Zero sum game means for someone to benefit someone else must be worse off, but a positive sum game doesn't mean that everyone must benefit. It only opens the possibility that the total sum can go up, but that can still be because every time one player gets 10 points another player loses 3.


"zero sum game"

As others allude to, natural resources are zero sum, they are a finite resource, once they are gone, they are gone.

So if an imperial power is mining resources from a 'colony', that 'colony' is being stripped of economic potential with very little to show for it.

They do not both gain economically, like some allude to when maybe it is two countries sharing manufactured goods.


Many people don't realise. America has been exporting inflation around the world while China has been exporting deflation through cheaper goods. China is the main reason for World's prosperity.


And China was able to scale up the mass manufacturing of cheap goods because rich western companies dumped their money into China to capitalize that manufacturing. It's all interrelated


Euro dollar system just printed that money out of thin air. It's the Chinese products which are providing value backing to that printed money


When you boil it all down, the economy mostly is about ownership and use of resources, and those are naturally limited. So if we're talking about doing well in terms of having greater claims to the world's resources, then it essentially is zero sum.

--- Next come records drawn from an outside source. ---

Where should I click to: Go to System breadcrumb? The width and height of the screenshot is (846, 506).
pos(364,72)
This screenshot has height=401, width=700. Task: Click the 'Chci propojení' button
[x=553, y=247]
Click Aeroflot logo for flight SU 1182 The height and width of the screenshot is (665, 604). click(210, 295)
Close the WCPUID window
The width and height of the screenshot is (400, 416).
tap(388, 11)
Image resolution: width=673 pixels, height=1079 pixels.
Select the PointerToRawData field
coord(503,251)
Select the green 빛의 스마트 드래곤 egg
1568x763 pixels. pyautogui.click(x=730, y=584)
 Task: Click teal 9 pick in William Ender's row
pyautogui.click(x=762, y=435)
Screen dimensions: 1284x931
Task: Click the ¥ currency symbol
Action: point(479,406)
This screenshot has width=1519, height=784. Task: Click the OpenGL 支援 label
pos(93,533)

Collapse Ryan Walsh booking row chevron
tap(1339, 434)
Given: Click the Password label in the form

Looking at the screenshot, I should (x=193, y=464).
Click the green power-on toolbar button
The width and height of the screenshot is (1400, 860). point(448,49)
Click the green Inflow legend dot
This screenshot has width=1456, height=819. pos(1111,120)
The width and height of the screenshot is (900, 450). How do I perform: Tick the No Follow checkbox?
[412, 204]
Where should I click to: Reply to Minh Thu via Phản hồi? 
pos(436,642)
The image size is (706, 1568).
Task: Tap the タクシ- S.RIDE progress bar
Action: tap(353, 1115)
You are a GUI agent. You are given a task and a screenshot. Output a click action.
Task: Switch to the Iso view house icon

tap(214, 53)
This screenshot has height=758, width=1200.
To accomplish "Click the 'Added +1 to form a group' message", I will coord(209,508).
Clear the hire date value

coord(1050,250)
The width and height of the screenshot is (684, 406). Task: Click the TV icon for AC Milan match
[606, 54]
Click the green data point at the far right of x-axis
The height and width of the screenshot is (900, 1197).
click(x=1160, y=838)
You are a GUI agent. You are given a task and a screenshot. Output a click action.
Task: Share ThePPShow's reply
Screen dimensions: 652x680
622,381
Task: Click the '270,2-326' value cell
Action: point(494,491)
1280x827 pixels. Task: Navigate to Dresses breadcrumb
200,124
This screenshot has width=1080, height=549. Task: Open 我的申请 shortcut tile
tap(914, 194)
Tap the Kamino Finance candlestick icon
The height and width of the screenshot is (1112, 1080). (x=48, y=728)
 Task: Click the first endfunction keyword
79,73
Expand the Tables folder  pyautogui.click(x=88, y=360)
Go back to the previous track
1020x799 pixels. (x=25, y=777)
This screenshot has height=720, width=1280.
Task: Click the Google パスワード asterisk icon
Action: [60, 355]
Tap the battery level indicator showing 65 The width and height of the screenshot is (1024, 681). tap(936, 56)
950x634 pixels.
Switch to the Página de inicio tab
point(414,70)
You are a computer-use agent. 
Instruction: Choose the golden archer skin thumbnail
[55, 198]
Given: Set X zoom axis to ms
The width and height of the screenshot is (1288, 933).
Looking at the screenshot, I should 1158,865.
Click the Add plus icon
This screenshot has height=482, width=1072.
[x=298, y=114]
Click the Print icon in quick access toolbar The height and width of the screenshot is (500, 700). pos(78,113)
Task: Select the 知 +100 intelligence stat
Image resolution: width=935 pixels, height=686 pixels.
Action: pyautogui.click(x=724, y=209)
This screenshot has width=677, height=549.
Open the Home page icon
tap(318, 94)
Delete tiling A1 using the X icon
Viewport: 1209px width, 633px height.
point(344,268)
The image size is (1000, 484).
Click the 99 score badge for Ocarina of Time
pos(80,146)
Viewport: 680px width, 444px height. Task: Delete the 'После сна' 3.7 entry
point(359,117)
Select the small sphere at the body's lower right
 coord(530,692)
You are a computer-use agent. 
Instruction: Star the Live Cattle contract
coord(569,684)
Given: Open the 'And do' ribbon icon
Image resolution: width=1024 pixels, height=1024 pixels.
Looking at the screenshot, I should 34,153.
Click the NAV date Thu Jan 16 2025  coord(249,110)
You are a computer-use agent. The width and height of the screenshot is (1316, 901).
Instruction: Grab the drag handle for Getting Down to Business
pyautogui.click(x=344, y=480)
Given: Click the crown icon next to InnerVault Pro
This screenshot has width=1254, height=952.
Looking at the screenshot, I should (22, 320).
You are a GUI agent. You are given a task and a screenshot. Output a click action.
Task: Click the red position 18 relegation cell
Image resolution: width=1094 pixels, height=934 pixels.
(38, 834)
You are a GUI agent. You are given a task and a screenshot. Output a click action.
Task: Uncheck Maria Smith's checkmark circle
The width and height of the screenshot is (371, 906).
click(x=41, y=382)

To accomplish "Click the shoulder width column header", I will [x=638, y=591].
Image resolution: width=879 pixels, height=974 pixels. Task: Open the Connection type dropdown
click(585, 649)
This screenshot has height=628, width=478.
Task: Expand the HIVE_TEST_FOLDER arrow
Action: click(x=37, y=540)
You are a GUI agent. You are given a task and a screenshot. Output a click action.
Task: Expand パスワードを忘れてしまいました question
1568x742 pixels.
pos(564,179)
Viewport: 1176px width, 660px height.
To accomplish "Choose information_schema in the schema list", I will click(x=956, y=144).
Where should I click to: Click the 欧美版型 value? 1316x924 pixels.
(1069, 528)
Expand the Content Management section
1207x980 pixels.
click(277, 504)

The primary sector is only a very small part of the economy though. Prices for raw materials are low because it's easy to mine etc vast quantities nowadays and there is a lot of competition in global commodities. Most minerals are found in a LOT of places all over the world.


Land. Total value of it is about 25 trillion in the US alone I believe. If I'm not wrong, globally stock markets are around 100 trillion (and that will include a lot of assets in the form of land).


25 trillion is just 1 year worth of GDP. With interest rates of 5%, that's only further evidence for my point.

Edit: as an exercise, consider the land value of a typical office, and compare to the annual income of the part of the company based there, and the personal income of the employees who work there.


>The economy is not a zero sum game.

Most parts of the global economy are. If you're selling cars for example, there's a fixed amount of drivers on the road you can sell cars to, so if you're VW, you're now competing with cheaper cars from Asia for those same drivers.

You can't create new drivers out of thin air to expand the market demand for cars. Once the market is saturated, without having any moat, you enter in a race to the bottom.

And that's what Germany's economy is discovering right now and why Europe's share of global GDP has been declining for the past 20 years.


If other countries are doing better, they will want to buy status symbols as well. This is how Germany profited from China developing in the first place. As long as markets continue to develop, chances will continue to appear.

Also, we shouldn't care about Europe's share of global GDP. We should care about how the poor people in our countries are doing. Like I said, we should maintain or improve our quality of life. Producing cars is just a means to an end.


You need money to take care.of the poor in your country. Where do you think that money comes from?


I think what you're really getting at is that the more efficient a market it, the closer to the Pareto frontier it is, and things become competitive instead of cooperative there.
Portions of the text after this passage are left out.